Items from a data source
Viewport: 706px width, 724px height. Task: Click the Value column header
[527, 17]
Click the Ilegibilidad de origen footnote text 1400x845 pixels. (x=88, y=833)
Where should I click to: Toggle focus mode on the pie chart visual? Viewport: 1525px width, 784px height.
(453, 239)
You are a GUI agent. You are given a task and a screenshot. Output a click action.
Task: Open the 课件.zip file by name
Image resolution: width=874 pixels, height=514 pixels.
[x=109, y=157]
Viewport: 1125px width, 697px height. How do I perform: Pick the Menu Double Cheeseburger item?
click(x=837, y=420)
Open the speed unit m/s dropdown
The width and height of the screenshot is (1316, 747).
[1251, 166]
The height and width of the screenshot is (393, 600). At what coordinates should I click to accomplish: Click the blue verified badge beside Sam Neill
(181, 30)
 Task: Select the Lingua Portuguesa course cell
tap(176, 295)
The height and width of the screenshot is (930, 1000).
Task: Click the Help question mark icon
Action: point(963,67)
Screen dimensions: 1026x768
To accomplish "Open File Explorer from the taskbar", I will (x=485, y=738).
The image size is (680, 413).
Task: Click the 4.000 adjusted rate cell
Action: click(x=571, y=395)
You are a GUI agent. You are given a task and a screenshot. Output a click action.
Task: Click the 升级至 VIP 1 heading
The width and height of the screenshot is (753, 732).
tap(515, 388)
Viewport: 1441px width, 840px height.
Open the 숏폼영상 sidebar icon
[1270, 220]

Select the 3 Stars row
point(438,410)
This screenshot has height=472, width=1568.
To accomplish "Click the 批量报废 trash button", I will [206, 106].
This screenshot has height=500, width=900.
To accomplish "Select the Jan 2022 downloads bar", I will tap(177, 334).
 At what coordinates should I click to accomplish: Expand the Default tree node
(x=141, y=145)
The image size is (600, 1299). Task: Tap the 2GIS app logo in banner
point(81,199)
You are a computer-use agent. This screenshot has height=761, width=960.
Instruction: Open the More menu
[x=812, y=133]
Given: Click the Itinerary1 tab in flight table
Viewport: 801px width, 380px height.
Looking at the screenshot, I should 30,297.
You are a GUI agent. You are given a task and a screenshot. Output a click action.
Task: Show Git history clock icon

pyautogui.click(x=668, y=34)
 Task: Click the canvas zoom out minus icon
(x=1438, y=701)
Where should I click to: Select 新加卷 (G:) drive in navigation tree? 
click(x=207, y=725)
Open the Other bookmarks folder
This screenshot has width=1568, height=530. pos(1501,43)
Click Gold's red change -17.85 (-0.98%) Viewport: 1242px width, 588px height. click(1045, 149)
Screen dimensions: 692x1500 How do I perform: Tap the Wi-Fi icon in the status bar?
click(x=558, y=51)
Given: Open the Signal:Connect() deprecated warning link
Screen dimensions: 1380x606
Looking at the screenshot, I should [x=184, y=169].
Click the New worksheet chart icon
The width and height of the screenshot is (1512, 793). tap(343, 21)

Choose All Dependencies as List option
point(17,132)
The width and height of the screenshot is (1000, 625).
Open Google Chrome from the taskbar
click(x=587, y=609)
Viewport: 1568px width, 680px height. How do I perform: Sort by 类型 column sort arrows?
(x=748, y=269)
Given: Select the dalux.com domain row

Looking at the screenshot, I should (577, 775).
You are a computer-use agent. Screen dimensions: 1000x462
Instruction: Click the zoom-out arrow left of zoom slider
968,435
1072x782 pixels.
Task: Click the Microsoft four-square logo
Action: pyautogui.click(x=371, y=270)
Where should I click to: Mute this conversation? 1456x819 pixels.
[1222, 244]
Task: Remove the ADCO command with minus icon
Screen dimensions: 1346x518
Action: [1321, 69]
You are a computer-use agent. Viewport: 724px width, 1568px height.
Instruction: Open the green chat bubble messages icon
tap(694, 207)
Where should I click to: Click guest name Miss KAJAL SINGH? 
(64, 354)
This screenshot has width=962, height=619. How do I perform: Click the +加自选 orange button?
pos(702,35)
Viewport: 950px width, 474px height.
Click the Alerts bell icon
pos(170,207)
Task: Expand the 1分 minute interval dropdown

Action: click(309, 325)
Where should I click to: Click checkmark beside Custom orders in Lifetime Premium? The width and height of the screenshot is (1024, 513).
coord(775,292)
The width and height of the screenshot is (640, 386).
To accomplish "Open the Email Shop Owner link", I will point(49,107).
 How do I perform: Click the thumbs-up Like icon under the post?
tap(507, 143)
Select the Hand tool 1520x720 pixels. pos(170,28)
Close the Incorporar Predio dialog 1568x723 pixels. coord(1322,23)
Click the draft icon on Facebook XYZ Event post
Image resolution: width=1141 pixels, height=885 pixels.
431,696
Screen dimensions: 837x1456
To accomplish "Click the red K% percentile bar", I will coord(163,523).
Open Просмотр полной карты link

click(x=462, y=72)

* **What needs to be done**: Update the items above by replacing every occurrence of "Viewport" with "Display", leaving all other text unchanged.

* **Exercise solution**:
Display: 706px width, 724px height. Task: Click the Value column header
[527, 17]
Click the Ilegibilidad de origen footnote text 1400x845 pixels. (x=88, y=833)
Where should I click to: Toggle focus mode on the pie chart visual? Display: 1525px width, 784px height.
(453, 239)
You are a GUI agent. You are given a task and a screenshot. Output a click action.
Task: Open the 课件.zip file by name
Image resolution: width=874 pixels, height=514 pixels.
[x=109, y=157]
Display: 1125px width, 697px height. How do I perform: Pick the Menu Double Cheeseburger item?
click(x=837, y=420)
Open the speed unit m/s dropdown
The width and height of the screenshot is (1316, 747).
[1251, 166]
The height and width of the screenshot is (393, 600). At what coordinates should I click to accomplish: Click the blue verified badge beside Sam Neill
(181, 30)
 Task: Select the Lingua Portuguesa course cell
tap(176, 295)
The height and width of the screenshot is (930, 1000).
Task: Click the Help question mark icon
Action: point(963,67)
Screen dimensions: 1026x768
To accomplish "Open File Explorer from the taskbar", I will (x=485, y=738).
The image size is (680, 413).
Task: Click the 4.000 adjusted rate cell
Action: click(x=571, y=395)
You are a GUI agent. You are given a task and a screenshot. Output a click action.
Task: Click the 升级至 VIP 1 heading
The width and height of the screenshot is (753, 732).
tap(515, 388)
Display: 1441px width, 840px height.
Open the 숏폼영상 sidebar icon
[1270, 220]

Select the 3 Stars row
point(438,410)
This screenshot has height=472, width=1568.
To accomplish "Click the 批量报废 trash button", I will [206, 106].
This screenshot has height=500, width=900.
To accomplish "Select the Jan 2022 downloads bar", I will tap(177, 334).
 At what coordinates should I click to accomplish: Expand the Default tree node
(x=141, y=145)
The image size is (600, 1299). Task: Tap the 2GIS app logo in banner
point(81,199)
You are a computer-use agent. This screenshot has height=761, width=960.
Instruction: Open the More menu
[x=812, y=133]
Given: Click the Itinerary1 tab in flight table
Display: 801px width, 380px height.
Looking at the screenshot, I should 30,297.
You are a GUI agent. You are given a task and a screenshot. Output a click action.
Task: Show Git history clock icon

pyautogui.click(x=668, y=34)
 Task: Click the canvas zoom out minus icon
(x=1438, y=701)
Where should I click to: Select 新加卷 (G:) drive in navigation tree? 
click(x=207, y=725)
Open the Other bookmarks folder
This screenshot has width=1568, height=530. pos(1501,43)
Click Gold's red change -17.85 (-0.98%) Display: 1242px width, 588px height. click(1045, 149)
Screen dimensions: 692x1500 How do I perform: Tap the Wi-Fi icon in the status bar?
click(x=558, y=51)
Given: Open the Signal:Connect() deprecated warning link
Screen dimensions: 1380x606
Looking at the screenshot, I should [x=184, y=169].
Click the New worksheet chart icon
The width and height of the screenshot is (1512, 793). tap(343, 21)

Choose All Dependencies as List option
point(17,132)
The width and height of the screenshot is (1000, 625).
Open Google Chrome from the taskbar
click(x=587, y=609)
Display: 1568px width, 680px height. How do I perform: Sort by 类型 column sort arrows?
(x=748, y=269)
Given: Select the dalux.com domain row

Looking at the screenshot, I should (577, 775).
You are a computer-use agent. Screen dimensions: 1000x462
Instruction: Click the zoom-out arrow left of zoom slider
968,435
1072x782 pixels.
Task: Click the Microsoft four-square logo
Action: pyautogui.click(x=371, y=270)
Where should I click to: Mute this conversation? 1456x819 pixels.
[1222, 244]
Task: Remove the ADCO command with minus icon
Screen dimensions: 1346x518
Action: [1321, 69]
You are a computer-use agent. Display: 724px width, 1568px height.
Instruction: Open the green chat bubble messages icon
tap(694, 207)
Where should I click to: Click guest name Miss KAJAL SINGH? 
(64, 354)
This screenshot has width=962, height=619. How do I perform: Click the +加自选 orange button?
pos(702,35)
Display: 950px width, 474px height.
Click the Alerts bell icon
pos(170,207)
Task: Expand the 1分 minute interval dropdown

Action: click(309, 325)
Where should I click to: Click checkmark beside Custom orders in Lifetime Premium? The width and height of the screenshot is (1024, 513).
coord(775,292)
The width and height of the screenshot is (640, 386).
To accomplish "Open the Email Shop Owner link", I will point(49,107).
 How do I perform: Click the thumbs-up Like icon under the post?
tap(507, 143)
Select the Hand tool 1520x720 pixels. pos(170,28)
Close the Incorporar Predio dialog 1568x723 pixels. coord(1322,23)
Click the draft icon on Facebook XYZ Event post
Image resolution: width=1141 pixels, height=885 pixels.
431,696
Screen dimensions: 837x1456
To accomplish "Click the red K% percentile bar", I will coord(163,523).
Open Просмотр полной карты link

click(x=462, y=72)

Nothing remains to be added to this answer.